Batgirl #49 Is a Step in the Right Direction for The Killing Joke
If there’s one story comic fans are pretty consistently divided over, it’s Alan Moore’s The Killing Joke. Although it was not Alan Moore’s initial intention for The Killing Joke to be a major part of ongoing DC canon, the Joker’s attack on Barbara Gordon (and graphic physical and mental abuse of Jim Gordon) is still disconcertingly popular nearly two decades after the story was first published. A Killing Joke animated movie is on its way; Jared Leto has dropped multiple hints that we can expect something Killing Joke-related in Suicide Squad; and, this time last year, DC released a variant cover by Raphael Albuquerque featuring the most recent incarnation of Batgirl being held prisoner by The Killing Joke Joker.
Given the ongoing preoccupation with The Killing Joke, many people were understandably excited to learn that Batgirl #49 addresses the legacy of Alan Moore’s iconic story. Spoilers to follow.
In Batgirl #49, Barbara and Frankie face off against “the Fugue,” who has implanted fake, nightmarish memories into Babs’ brain. In a full-page panel that features Brian Bolland’s Joker and gun, it’s implied that the events of The Killing Joke could be false memories instilled in Barbara by Fugue.
Babs Tarr tweeted “We undid some things” after the issue was released, and Cameron Stewart also shared his thoughts:
Now that we’re a few days out from it, a thought on Batgirl 49: I’m often interested in ambiguity as a narrative device. One of the things we intended for this issue was for it to be read in several ways, depending on your own interpretation and/or preference. I believe that an individual’s subjective interpretation of a work of art can matter as much as the artist’s intent. What does an image mean to you specifically? How do you interpret it based on your own set of experiences? There’s no right or wrong answer. This is, I think, an unusual concept for the superhero genre, where material is often strictly deemed canonical or “real,” or not. There’s no right, and no wrong, way to read that page. It is what it is to you. We deliberately set it up that way. If you want to read it as retcon, you’re welcome & encouraged to do so. If you want the timeline as-is, you are also encouraged to do so. Your own personal “truth” in this story is what we want you to take from it. How you read that page is how it is.

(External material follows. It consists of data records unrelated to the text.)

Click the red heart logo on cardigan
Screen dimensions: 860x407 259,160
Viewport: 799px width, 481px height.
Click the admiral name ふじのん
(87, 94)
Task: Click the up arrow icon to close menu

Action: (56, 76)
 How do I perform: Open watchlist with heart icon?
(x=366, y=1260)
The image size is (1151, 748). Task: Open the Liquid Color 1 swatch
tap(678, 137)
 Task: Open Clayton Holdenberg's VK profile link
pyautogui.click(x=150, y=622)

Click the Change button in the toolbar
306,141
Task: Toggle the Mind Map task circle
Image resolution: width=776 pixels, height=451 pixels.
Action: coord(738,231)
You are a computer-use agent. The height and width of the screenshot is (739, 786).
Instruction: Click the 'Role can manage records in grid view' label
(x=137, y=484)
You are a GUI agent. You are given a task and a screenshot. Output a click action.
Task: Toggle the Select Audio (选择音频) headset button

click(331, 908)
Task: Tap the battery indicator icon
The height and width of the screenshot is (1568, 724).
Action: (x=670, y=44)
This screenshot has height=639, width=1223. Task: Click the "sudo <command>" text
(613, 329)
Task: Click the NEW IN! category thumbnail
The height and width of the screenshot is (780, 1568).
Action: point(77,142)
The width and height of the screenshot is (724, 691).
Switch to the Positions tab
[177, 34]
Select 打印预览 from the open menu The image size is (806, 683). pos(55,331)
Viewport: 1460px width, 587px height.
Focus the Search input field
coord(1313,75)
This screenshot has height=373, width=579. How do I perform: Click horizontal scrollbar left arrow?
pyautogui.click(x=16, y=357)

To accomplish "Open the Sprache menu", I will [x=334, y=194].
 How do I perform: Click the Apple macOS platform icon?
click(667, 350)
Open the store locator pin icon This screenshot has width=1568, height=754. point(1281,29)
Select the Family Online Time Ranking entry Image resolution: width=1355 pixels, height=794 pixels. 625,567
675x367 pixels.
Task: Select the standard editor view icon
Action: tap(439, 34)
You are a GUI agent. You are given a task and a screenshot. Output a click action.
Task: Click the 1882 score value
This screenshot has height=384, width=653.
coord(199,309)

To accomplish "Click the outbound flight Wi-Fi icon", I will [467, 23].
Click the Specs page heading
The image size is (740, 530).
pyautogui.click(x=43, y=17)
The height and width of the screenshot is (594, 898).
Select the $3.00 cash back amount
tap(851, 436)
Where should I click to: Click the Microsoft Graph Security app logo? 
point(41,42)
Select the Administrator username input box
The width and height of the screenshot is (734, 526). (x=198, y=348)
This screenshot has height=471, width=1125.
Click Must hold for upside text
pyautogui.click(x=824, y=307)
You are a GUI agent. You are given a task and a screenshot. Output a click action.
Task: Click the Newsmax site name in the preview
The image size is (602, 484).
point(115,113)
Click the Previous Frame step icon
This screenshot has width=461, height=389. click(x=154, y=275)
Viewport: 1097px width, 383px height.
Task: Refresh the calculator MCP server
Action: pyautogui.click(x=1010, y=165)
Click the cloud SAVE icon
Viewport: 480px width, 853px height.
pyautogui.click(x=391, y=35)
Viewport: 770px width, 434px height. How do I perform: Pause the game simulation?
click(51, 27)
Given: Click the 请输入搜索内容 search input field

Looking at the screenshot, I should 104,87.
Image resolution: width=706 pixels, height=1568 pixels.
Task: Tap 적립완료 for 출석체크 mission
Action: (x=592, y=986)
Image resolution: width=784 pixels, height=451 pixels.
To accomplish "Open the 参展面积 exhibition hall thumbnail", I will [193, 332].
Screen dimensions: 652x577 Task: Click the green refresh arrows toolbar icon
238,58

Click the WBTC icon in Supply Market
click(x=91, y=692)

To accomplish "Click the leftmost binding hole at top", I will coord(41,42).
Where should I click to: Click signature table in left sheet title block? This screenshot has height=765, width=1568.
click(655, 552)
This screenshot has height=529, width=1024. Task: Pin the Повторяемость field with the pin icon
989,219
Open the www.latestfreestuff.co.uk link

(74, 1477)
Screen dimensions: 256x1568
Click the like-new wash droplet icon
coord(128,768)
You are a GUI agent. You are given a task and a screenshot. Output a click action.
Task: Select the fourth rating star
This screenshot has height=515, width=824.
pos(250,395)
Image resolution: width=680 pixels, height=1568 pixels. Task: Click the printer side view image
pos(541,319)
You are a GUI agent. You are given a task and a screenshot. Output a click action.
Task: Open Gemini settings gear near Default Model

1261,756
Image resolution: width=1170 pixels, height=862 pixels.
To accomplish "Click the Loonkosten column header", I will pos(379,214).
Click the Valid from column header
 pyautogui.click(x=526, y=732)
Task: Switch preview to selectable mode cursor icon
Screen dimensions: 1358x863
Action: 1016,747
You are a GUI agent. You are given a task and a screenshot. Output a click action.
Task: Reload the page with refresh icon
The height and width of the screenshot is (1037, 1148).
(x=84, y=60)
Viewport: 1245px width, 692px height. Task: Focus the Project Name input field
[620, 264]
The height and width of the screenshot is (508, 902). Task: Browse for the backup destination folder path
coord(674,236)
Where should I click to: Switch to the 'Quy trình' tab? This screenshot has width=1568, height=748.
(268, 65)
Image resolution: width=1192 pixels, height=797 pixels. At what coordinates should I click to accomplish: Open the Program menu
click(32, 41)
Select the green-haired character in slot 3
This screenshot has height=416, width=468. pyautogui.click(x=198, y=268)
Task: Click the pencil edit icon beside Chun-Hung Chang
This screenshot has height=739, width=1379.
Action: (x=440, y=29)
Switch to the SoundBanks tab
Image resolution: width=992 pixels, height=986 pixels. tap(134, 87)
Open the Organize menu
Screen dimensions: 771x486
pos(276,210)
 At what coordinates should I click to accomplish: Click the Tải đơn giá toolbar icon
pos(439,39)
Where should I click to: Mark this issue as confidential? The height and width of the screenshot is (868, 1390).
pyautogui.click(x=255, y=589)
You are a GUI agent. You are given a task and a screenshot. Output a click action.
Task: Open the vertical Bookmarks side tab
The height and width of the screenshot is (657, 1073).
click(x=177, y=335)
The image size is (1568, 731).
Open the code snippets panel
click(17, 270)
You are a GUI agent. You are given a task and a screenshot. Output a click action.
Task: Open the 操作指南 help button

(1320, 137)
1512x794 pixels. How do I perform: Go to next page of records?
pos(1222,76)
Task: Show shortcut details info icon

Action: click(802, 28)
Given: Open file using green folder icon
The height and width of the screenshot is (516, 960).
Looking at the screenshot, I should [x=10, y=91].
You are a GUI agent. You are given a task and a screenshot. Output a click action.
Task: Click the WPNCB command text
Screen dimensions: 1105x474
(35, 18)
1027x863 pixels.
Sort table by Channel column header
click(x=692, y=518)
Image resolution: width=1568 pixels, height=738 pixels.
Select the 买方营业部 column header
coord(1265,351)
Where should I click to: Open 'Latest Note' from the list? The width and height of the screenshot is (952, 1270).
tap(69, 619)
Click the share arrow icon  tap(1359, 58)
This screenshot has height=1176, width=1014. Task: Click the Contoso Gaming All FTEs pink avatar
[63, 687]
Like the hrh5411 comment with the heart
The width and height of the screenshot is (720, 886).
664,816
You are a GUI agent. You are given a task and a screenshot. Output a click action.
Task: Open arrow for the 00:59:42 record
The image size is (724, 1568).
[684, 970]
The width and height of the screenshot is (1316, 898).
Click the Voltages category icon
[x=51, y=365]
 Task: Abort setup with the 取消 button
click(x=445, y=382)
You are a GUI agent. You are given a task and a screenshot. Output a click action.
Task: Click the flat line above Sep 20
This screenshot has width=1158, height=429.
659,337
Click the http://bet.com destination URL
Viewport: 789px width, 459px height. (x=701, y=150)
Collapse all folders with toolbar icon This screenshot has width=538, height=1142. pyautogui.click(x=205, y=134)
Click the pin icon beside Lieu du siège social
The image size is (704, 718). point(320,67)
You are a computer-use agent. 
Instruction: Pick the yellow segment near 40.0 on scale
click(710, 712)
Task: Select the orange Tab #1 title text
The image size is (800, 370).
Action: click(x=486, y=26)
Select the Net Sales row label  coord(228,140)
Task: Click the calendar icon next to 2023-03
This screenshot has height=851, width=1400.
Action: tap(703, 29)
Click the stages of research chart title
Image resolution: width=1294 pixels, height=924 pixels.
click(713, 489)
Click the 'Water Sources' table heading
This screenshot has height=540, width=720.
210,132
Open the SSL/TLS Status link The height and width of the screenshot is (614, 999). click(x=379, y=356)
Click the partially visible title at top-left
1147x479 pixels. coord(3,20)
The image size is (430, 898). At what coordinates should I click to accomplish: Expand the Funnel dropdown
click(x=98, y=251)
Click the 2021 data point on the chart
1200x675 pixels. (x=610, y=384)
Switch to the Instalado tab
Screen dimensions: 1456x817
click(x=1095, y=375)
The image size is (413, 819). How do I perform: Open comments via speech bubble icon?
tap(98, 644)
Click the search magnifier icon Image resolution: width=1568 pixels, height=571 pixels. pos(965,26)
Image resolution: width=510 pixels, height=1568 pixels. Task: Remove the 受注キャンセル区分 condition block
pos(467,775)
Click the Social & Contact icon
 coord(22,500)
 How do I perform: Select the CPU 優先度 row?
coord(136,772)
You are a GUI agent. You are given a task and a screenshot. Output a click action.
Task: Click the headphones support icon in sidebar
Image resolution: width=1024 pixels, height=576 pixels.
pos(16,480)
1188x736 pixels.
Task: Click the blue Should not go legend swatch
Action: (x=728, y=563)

The trouble with having an ambiguous Killing Joke reference is that the subset of comic fans who would be well served by thinking critically about the story’s misogyny probably won’t.
The Killing Joke is a stark representation of how dispensable DC once viewed its female characters and, by extension, its female readers. DC Editor Len Wein famously gave Alan Moore permission to shoot Barbara by reportedly telling him to “cripple the bitch,” and that blatant misogyny is evident throughout The Killing Joke and in many of the more recent references to and retellings of the story.
Yes, The Killing Joke eventually provided an origin for Oracle; but, as HitFix’s Donna Dickens told Fusion last summer in reference to the animated Killing Joke movie, “The idea that “The Killing Joke” set up Barbara to become the Oracle is, quite frankly, bullshit. At the time the comic was released, DC had no plans to do anything with Batgirl; it wasn’t until Kim Yale fished her out of the discard pile that Oracle became a character. Oracle is a wonderful character but her existence is in spite of Killing Joke, not because of it.”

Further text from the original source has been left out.